Aim of the exercise. Please output the entries below without altering a single character.

---------- Data to process ----------

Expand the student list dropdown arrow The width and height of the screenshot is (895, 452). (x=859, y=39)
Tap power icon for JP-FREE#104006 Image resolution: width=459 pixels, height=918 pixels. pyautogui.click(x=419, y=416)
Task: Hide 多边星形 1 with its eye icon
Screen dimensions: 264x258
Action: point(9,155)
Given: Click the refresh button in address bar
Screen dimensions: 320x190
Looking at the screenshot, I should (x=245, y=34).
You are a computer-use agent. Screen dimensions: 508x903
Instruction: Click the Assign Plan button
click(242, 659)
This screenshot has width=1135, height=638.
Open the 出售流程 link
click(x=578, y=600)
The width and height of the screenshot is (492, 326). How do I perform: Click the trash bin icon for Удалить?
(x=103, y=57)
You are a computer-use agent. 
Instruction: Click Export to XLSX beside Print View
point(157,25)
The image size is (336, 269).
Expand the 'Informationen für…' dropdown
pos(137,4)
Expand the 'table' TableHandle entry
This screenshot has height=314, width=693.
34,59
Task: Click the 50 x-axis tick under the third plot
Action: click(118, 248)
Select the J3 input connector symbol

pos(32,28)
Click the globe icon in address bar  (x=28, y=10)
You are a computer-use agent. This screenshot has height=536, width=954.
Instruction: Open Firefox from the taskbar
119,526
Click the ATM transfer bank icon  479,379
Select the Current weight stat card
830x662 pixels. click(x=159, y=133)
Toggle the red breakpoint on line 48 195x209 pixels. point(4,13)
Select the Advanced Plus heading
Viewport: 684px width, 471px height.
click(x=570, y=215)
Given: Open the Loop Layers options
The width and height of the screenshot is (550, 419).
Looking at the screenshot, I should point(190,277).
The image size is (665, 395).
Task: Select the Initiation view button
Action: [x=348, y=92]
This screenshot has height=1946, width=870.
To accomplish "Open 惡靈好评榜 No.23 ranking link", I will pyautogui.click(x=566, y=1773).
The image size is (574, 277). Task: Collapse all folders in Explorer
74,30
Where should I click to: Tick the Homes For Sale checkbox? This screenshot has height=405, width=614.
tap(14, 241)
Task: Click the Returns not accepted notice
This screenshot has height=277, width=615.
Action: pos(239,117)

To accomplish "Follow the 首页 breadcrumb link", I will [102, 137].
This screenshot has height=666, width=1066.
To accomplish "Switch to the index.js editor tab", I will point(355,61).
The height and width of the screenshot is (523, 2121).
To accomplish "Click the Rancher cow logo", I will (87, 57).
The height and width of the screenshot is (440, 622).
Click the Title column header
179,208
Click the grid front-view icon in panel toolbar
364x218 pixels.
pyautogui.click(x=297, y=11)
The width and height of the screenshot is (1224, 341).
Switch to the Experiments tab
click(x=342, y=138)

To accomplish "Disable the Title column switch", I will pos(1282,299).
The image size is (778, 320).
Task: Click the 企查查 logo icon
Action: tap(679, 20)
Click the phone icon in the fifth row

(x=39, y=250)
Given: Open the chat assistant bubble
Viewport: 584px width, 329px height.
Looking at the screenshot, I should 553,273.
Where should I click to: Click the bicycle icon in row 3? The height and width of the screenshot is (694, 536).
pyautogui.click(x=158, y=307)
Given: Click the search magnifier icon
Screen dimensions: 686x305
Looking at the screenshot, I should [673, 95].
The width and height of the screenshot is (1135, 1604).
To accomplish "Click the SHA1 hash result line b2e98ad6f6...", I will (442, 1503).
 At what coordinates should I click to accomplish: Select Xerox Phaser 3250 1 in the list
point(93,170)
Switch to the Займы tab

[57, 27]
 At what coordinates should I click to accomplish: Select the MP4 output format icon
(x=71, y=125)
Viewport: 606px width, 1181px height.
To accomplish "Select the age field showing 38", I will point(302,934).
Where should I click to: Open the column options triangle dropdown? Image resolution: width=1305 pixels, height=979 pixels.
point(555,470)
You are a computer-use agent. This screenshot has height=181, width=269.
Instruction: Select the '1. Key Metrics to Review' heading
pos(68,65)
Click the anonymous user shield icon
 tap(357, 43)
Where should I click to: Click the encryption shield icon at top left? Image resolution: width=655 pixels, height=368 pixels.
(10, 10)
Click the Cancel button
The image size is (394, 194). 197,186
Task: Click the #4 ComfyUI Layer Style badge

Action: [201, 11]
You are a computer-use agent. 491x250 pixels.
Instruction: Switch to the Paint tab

----------

Exercise output.
Expand the student list dropdown arrow The width and height of the screenshot is (895, 452). (x=859, y=39)
Tap power icon for JP-FREE#104006 Image resolution: width=459 pixels, height=918 pixels. pyautogui.click(x=419, y=416)
Task: Hide 多边星形 1 with its eye icon
Screen dimensions: 264x258
Action: point(9,155)
Given: Click the refresh button in address bar
Screen dimensions: 320x190
Looking at the screenshot, I should (x=245, y=34).
You are a computer-use agent. Screen dimensions: 508x903
Instruction: Click the Assign Plan button
click(242, 659)
This screenshot has width=1135, height=638.
Open the 出售流程 link
click(x=578, y=600)
The width and height of the screenshot is (492, 326). How do I perform: Click the trash bin icon for Удалить?
(x=103, y=57)
You are a computer-use agent. 
Instruction: Click Export to XLSX beside Print View
point(157,25)
The image size is (336, 269).
Expand the 'Informationen für…' dropdown
pos(137,4)
Expand the 'table' TableHandle entry
This screenshot has height=314, width=693.
34,59
Task: Click the 50 x-axis tick under the third plot
Action: click(118, 248)
Select the J3 input connector symbol

pos(32,28)
Click the globe icon in address bar  (x=28, y=10)
You are a computer-use agent. This screenshot has height=536, width=954.
Instruction: Open Firefox from the taskbar
119,526
Click the ATM transfer bank icon  479,379
Select the Current weight stat card
830x662 pixels. click(x=159, y=133)
Toggle the red breakpoint on line 48 195x209 pixels. point(4,13)
Select the Advanced Plus heading
Viewport: 684px width, 471px height.
click(x=570, y=215)
Given: Open the Loop Layers options
The width and height of the screenshot is (550, 419).
Looking at the screenshot, I should point(190,277).
The image size is (665, 395).
Task: Select the Initiation view button
Action: [x=348, y=92]
This screenshot has height=1946, width=870.
To accomplish "Open 惡靈好评榜 No.23 ranking link", I will pyautogui.click(x=566, y=1773).
The image size is (574, 277). Task: Collapse all folders in Explorer
74,30
Where should I click to: Tick the Homes For Sale checkbox? This screenshot has height=405, width=614.
tap(14, 241)
Task: Click the Returns not accepted notice
This screenshot has height=277, width=615.
Action: pos(239,117)

To accomplish "Follow the 首页 breadcrumb link", I will [102, 137].
This screenshot has height=666, width=1066.
To accomplish "Switch to the index.js editor tab", I will point(355,61).
The height and width of the screenshot is (523, 2121).
To accomplish "Click the Rancher cow logo", I will (87, 57).
The height and width of the screenshot is (440, 622).
Click the Title column header
179,208
Click the grid front-view icon in panel toolbar
364x218 pixels.
pyautogui.click(x=297, y=11)
The width and height of the screenshot is (1224, 341).
Switch to the Experiments tab
click(x=342, y=138)

To accomplish "Disable the Title column switch", I will pos(1282,299).
The image size is (778, 320).
Task: Click the 企查查 logo icon
Action: tap(679, 20)
Click the phone icon in the fifth row

(x=39, y=250)
Given: Open the chat assistant bubble
Viewport: 584px width, 329px height.
Looking at the screenshot, I should 553,273.
Where should I click to: Click the bicycle icon in row 3? The height and width of the screenshot is (694, 536).
pyautogui.click(x=158, y=307)
Given: Click the search magnifier icon
Screen dimensions: 686x305
Looking at the screenshot, I should [673, 95].
The width and height of the screenshot is (1135, 1604).
To accomplish "Click the SHA1 hash result line b2e98ad6f6...", I will (442, 1503).
 At what coordinates should I click to accomplish: Select Xerox Phaser 3250 1 in the list
point(93,170)
Switch to the Займы tab

[57, 27]
 At what coordinates should I click to accomplish: Select the MP4 output format icon
(x=71, y=125)
Viewport: 606px width, 1181px height.
To accomplish "Select the age field showing 38", I will point(302,934).
Where should I click to: Open the column options triangle dropdown? Image resolution: width=1305 pixels, height=979 pixels.
point(555,470)
You are a computer-use agent. This screenshot has height=181, width=269.
Instruction: Select the '1. Key Metrics to Review' heading
pos(68,65)
Click the anonymous user shield icon
 tap(357, 43)
Where should I click to: Click the encryption shield icon at top left? Image resolution: width=655 pixels, height=368 pixels.
(10, 10)
Click the Cancel button
The image size is (394, 194). 197,186
Task: Click the #4 ComfyUI Layer Style badge

Action: [201, 11]
You are a computer-use agent. 491x250 pixels.
Instruction: Switch to the Paint tab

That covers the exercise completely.